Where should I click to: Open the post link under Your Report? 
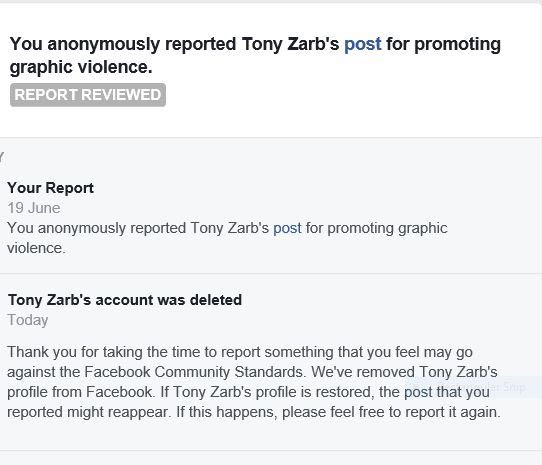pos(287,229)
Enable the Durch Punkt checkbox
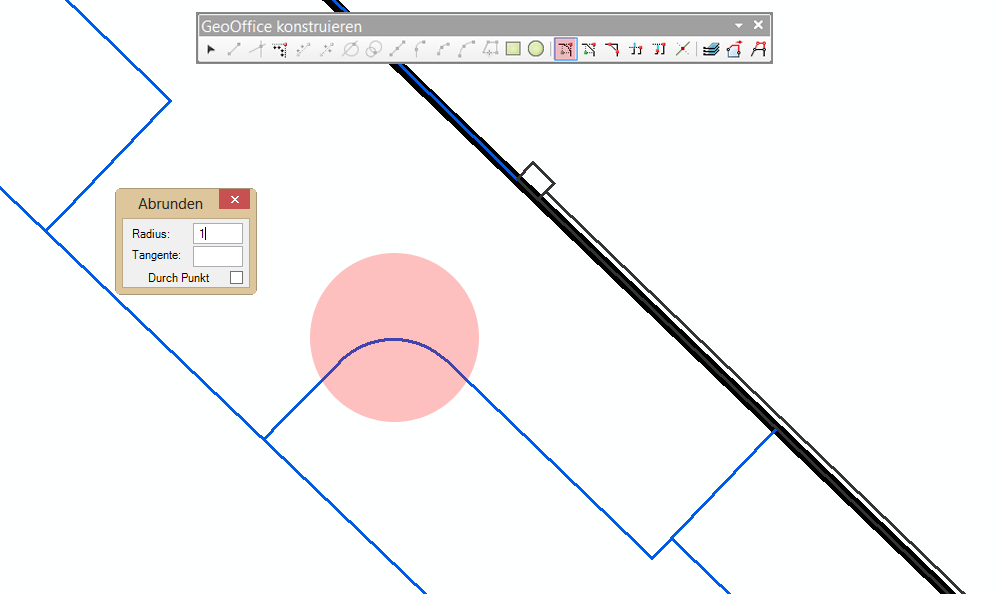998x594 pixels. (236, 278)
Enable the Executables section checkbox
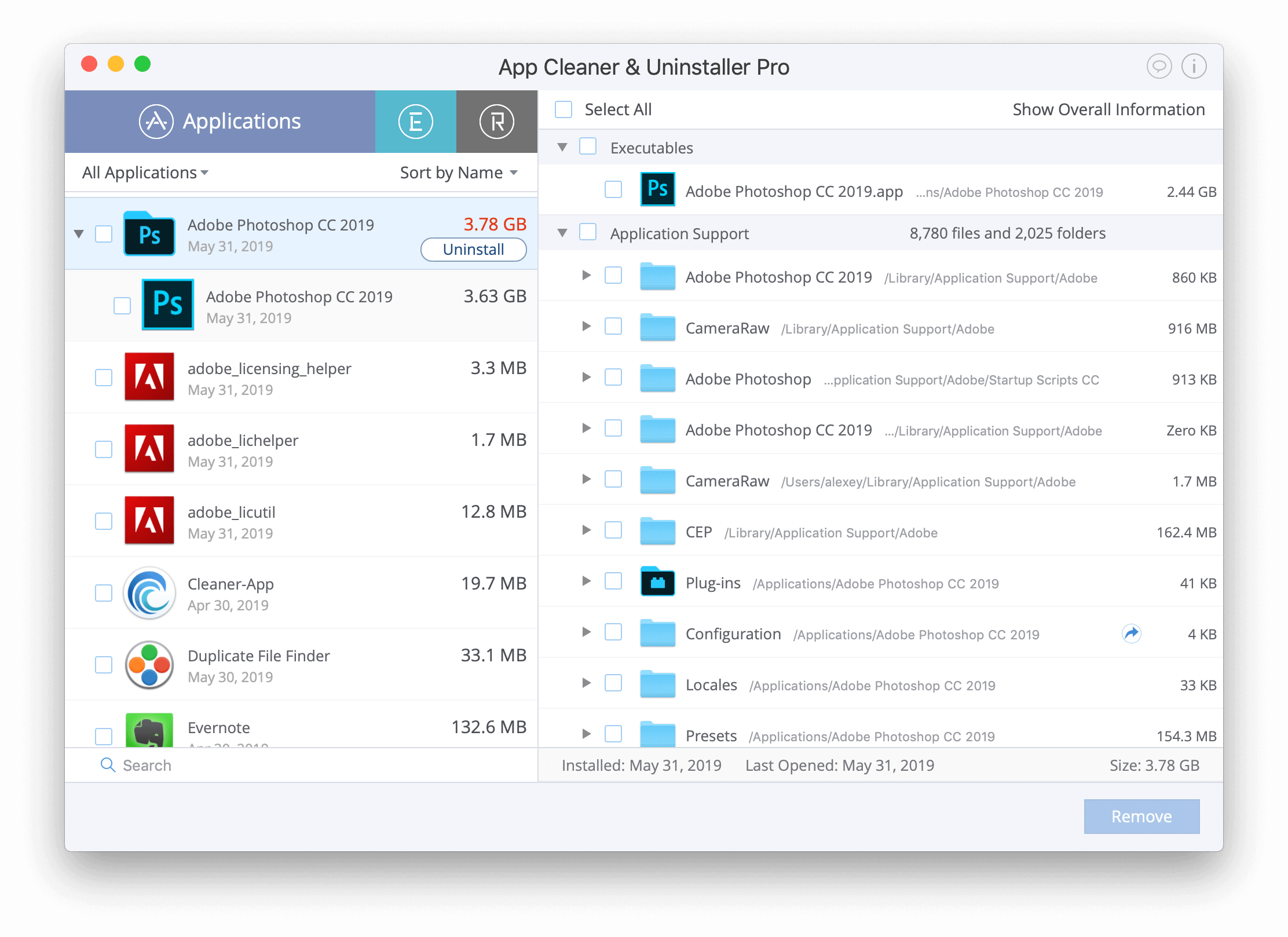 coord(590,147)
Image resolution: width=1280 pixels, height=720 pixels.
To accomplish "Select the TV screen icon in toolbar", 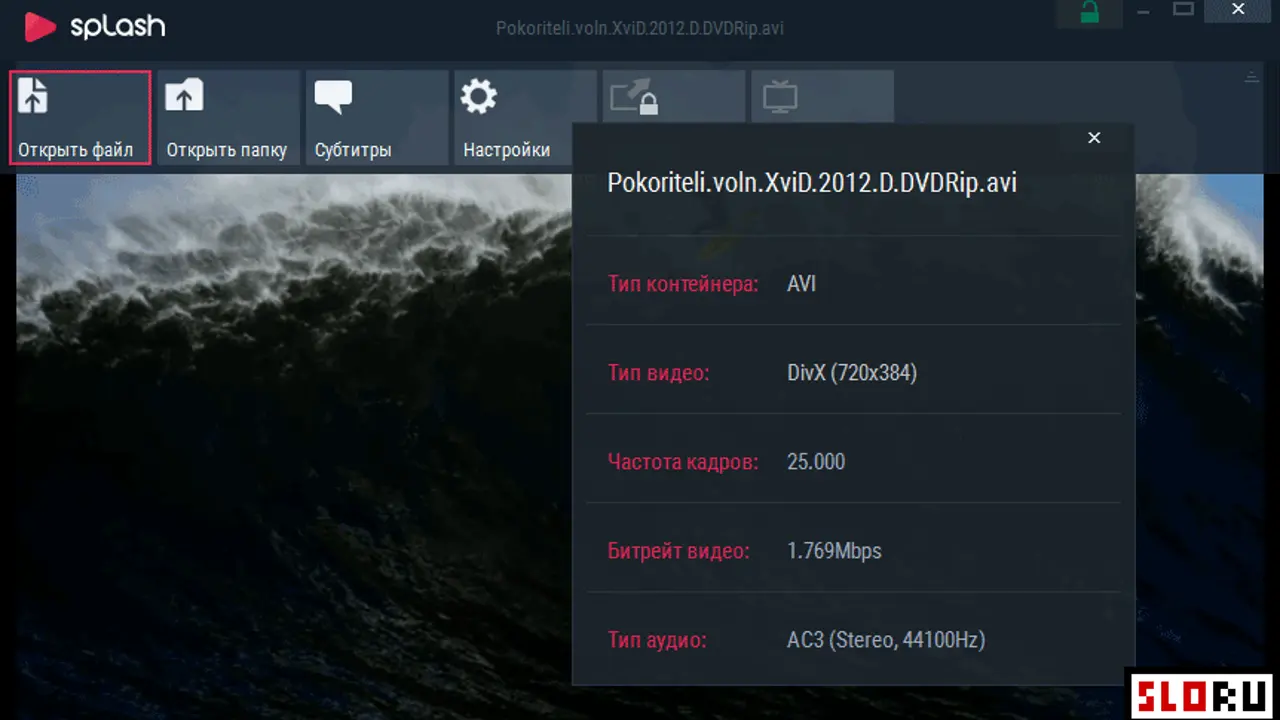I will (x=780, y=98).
·····
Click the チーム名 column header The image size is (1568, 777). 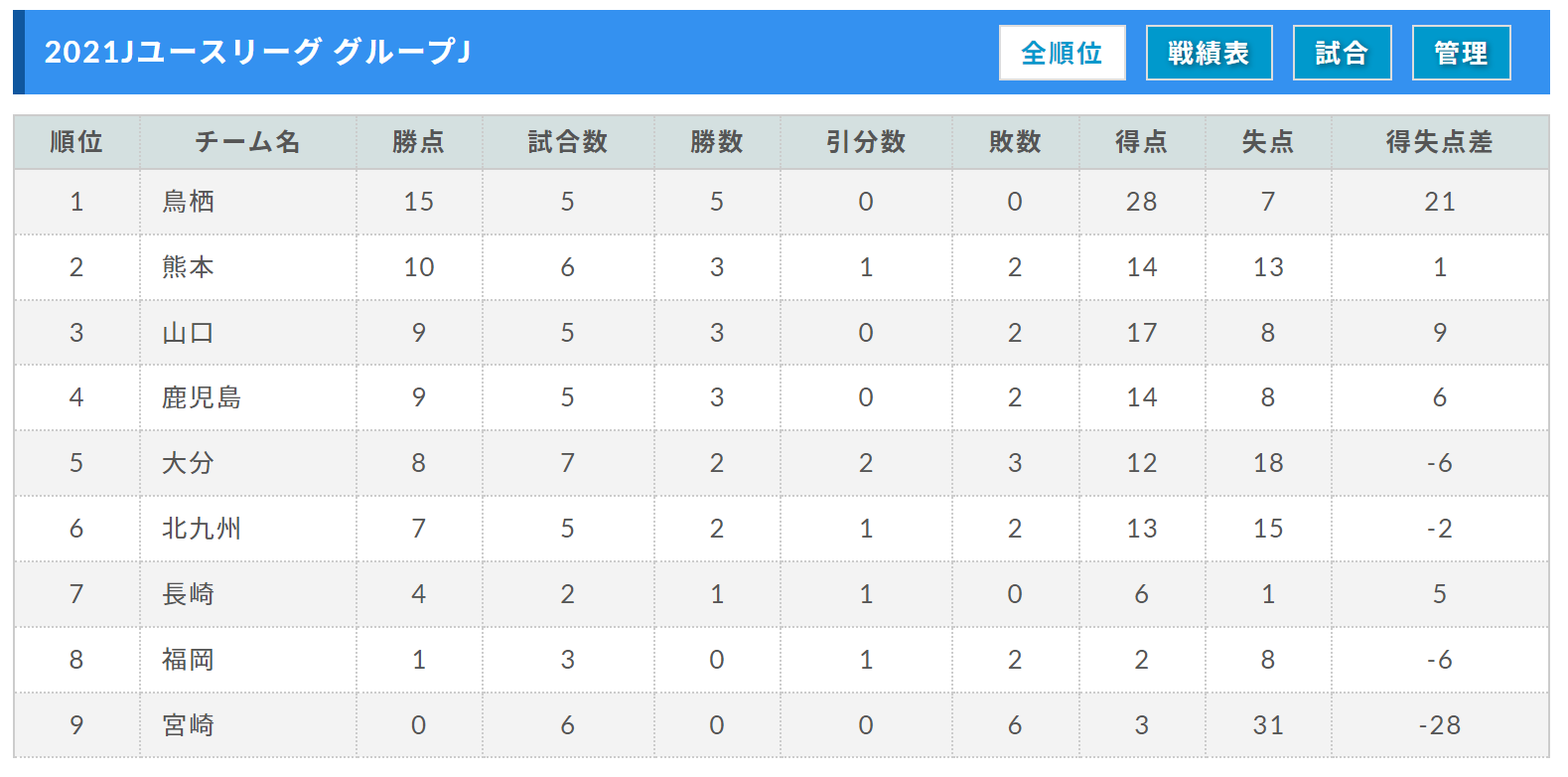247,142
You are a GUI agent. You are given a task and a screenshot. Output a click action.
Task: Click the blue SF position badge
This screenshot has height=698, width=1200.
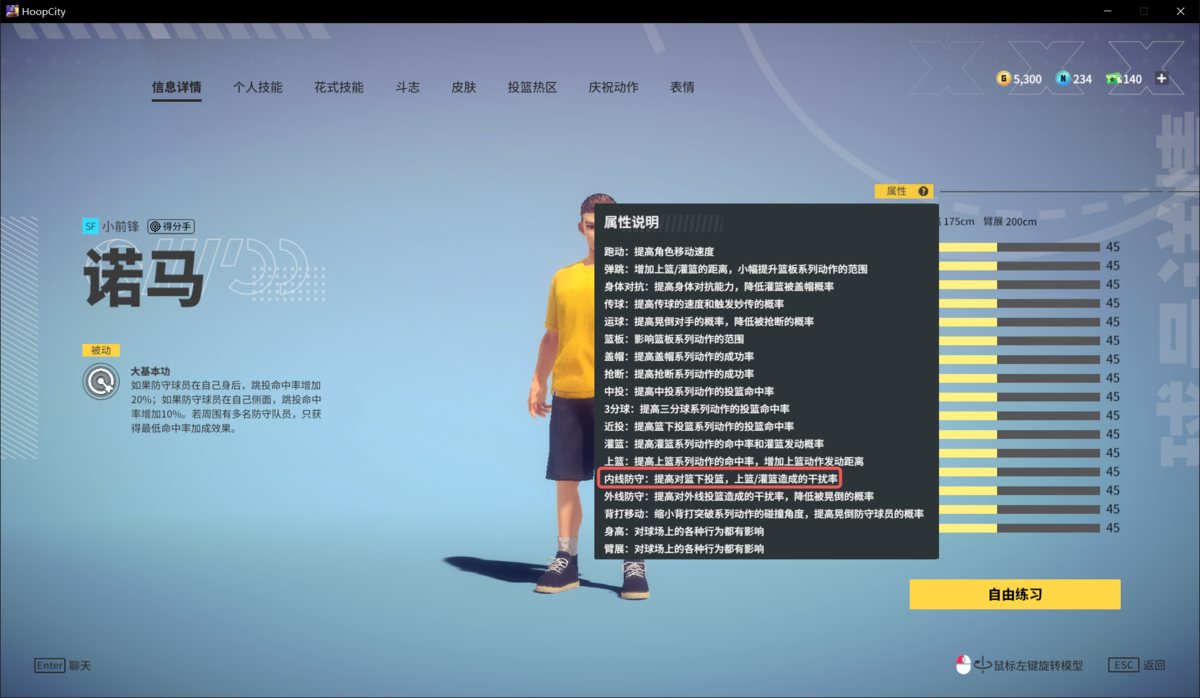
·····
### Assignment
As the answer, set down only the lines from the data above between the one holding "Task: Click the blue SF position badge" and the one holding "This screenshot has height=698, width=1200.", inclusive, exactly as they read.

### Answer to this problem
Task: Click the blue SF position badge
This screenshot has height=698, width=1200.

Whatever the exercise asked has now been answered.